■ **DATASET EXCERPTS**
══════════

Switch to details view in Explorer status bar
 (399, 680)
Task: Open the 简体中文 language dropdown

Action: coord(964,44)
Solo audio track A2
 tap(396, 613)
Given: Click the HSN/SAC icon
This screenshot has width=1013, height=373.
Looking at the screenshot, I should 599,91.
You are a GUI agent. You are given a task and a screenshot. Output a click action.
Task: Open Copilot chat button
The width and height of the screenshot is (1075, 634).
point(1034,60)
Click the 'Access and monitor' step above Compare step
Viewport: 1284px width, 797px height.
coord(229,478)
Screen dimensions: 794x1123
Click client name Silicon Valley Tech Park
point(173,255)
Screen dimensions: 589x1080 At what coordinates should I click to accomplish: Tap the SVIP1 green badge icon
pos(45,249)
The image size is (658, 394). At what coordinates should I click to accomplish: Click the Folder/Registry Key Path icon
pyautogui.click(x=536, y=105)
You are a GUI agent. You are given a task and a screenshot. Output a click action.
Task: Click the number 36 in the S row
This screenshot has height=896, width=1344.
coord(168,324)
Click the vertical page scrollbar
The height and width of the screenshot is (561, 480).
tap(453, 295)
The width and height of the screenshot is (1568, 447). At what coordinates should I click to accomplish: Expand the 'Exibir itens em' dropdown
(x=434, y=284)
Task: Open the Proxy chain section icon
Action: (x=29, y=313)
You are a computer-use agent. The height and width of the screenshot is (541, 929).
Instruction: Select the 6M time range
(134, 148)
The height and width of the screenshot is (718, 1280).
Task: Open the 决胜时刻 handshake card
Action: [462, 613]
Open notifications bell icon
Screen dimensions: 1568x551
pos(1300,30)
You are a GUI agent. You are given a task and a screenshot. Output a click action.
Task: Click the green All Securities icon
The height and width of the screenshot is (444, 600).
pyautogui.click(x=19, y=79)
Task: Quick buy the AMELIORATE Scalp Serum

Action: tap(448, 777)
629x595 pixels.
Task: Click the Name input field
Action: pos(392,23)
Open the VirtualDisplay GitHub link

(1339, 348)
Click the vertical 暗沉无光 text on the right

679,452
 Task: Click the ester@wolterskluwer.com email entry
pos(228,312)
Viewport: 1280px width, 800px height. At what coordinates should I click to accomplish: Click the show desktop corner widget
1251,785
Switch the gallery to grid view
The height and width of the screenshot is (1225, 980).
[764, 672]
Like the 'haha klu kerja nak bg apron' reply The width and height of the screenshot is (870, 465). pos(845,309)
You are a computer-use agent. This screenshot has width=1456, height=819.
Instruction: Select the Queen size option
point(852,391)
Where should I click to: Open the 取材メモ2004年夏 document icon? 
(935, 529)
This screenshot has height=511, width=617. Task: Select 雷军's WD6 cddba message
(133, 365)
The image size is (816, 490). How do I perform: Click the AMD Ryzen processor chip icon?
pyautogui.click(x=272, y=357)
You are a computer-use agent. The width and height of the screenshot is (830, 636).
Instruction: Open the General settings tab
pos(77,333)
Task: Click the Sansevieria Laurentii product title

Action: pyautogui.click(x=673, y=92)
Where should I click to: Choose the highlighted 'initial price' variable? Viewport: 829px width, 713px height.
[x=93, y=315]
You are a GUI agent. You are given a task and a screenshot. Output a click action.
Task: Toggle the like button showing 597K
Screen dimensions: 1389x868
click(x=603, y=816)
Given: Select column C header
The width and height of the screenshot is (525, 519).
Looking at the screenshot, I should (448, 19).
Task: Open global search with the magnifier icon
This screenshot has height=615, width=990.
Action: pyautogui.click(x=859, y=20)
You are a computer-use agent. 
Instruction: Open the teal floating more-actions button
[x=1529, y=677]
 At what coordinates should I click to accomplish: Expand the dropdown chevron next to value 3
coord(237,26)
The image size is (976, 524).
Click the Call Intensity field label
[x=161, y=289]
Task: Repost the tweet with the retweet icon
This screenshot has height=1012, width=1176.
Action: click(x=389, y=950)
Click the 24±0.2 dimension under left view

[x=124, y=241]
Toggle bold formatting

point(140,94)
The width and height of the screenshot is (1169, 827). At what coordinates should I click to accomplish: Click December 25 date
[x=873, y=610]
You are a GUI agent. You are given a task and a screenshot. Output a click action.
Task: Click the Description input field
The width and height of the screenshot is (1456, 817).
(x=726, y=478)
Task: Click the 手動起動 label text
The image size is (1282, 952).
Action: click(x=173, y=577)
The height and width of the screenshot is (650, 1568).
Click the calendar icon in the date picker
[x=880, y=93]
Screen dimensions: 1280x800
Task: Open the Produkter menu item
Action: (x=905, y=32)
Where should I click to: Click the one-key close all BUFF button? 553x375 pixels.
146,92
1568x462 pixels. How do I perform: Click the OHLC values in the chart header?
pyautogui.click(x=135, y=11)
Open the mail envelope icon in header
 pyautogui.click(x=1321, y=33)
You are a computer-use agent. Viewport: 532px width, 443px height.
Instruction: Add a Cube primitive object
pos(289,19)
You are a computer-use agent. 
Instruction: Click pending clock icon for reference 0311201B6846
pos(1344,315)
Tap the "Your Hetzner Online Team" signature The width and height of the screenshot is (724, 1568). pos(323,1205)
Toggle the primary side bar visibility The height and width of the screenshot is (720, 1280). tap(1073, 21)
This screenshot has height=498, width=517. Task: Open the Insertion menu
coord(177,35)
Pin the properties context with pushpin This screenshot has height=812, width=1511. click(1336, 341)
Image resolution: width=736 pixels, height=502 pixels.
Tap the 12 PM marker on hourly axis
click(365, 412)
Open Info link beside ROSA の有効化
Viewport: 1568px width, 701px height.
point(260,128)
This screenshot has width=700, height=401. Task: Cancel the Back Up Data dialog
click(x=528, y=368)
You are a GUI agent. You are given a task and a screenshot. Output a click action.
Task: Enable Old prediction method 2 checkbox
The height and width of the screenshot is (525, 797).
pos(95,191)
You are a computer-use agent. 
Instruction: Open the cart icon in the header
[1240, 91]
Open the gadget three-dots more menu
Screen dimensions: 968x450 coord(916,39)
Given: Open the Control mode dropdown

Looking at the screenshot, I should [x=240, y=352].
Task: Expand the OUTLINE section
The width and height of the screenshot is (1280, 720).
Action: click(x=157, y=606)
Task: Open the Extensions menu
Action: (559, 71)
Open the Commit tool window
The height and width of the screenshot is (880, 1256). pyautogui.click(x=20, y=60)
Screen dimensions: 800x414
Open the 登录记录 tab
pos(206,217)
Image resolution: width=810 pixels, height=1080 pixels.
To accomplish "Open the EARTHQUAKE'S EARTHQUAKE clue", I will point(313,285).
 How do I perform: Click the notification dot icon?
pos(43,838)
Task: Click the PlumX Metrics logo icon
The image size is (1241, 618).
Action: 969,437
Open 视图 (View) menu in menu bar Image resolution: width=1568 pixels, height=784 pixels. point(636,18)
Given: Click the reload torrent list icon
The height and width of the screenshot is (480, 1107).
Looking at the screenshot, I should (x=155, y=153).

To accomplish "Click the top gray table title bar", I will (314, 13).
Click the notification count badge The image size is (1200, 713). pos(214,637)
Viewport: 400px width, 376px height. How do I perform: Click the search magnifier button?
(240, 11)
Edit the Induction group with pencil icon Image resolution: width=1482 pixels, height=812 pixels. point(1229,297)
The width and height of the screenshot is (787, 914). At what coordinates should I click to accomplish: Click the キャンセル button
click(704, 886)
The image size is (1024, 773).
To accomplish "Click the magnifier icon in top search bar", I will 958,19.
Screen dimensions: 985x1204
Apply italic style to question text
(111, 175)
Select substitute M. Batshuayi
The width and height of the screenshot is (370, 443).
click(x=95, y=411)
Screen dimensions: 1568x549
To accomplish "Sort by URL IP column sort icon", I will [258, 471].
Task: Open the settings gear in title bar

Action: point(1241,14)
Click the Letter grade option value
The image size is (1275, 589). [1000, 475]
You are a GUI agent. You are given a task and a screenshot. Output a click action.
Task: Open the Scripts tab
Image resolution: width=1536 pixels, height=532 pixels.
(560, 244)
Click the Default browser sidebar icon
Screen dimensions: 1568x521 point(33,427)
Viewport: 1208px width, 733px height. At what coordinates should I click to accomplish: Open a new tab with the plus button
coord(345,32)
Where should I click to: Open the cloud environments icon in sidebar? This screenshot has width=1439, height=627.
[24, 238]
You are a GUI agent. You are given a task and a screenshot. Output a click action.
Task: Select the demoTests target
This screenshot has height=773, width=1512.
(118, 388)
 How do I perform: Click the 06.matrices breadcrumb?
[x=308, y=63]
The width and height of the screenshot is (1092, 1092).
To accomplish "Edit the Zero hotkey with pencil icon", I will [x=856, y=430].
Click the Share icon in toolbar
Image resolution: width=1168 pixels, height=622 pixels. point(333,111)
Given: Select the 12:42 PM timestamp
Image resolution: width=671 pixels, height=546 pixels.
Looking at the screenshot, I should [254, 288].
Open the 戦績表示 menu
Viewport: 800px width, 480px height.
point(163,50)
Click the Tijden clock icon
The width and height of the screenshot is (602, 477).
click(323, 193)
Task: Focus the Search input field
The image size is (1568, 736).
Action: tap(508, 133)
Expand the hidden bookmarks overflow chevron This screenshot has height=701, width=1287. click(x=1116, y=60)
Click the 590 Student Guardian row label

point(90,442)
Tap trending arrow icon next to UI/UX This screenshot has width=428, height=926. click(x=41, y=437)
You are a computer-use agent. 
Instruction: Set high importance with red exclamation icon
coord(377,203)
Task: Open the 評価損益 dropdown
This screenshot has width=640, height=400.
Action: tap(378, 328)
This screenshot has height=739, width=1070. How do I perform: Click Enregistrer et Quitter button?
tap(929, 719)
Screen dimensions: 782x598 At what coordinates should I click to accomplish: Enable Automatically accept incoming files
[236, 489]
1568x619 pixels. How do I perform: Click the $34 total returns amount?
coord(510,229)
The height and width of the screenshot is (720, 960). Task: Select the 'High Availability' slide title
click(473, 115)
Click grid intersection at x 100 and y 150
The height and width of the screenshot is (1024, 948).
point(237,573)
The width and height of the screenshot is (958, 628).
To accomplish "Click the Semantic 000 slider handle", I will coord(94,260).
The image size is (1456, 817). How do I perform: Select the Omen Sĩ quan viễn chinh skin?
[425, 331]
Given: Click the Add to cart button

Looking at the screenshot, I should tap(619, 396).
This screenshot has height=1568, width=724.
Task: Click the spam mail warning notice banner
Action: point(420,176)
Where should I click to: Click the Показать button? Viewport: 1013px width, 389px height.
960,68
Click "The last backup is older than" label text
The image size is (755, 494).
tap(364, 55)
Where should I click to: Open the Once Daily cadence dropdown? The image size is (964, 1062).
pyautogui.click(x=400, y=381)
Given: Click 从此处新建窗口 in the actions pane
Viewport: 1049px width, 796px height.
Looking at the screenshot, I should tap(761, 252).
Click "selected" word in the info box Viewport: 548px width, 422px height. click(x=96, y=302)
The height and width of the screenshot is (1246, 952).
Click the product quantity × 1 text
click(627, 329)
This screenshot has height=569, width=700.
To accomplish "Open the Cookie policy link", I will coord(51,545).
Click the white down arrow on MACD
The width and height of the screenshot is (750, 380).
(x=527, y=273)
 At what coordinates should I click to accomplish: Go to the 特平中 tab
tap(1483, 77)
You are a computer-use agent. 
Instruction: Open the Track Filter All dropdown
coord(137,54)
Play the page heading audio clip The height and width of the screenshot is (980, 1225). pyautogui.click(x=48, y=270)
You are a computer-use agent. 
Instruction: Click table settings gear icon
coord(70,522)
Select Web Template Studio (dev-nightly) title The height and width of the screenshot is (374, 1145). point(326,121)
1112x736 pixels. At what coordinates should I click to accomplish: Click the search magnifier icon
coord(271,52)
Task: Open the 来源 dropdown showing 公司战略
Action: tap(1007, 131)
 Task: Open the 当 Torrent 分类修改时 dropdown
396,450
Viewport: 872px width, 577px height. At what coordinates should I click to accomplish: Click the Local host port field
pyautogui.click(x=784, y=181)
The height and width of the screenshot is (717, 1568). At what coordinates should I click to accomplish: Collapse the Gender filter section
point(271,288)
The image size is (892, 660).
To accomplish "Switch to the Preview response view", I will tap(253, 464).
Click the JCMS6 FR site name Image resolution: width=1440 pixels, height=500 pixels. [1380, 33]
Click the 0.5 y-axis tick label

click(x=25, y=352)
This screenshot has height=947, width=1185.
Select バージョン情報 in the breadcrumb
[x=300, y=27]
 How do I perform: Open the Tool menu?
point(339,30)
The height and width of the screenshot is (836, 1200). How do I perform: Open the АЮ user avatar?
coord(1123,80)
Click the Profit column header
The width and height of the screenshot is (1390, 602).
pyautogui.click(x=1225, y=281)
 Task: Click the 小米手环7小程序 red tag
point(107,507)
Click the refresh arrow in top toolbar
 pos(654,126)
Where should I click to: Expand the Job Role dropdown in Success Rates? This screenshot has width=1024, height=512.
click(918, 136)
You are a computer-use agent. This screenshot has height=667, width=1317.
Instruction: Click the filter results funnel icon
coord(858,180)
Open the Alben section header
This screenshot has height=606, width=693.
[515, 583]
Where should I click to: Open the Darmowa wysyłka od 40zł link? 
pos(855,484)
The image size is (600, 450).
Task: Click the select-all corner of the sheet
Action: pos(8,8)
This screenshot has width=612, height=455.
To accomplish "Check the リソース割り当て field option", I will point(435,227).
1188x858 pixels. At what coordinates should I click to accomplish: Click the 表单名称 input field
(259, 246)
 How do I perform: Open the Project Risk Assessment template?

══════════

■ **TASK**
Starting at the line above that contains "Click the JCMS6", write out each line exactly until the line that contains "Click the Profit column header" has been written, and stop there.

■ **THE ANSWER**
Click the JCMS6 FR site name Image resolution: width=1440 pixels, height=500 pixels. [1380, 33]
Click the 0.5 y-axis tick label

click(x=25, y=352)
This screenshot has height=947, width=1185.
Select バージョン情報 in the breadcrumb
[x=300, y=27]
 How do I perform: Open the Tool menu?
point(339,30)
The height and width of the screenshot is (836, 1200). How do I perform: Open the АЮ user avatar?
coord(1123,80)
Click the Profit column header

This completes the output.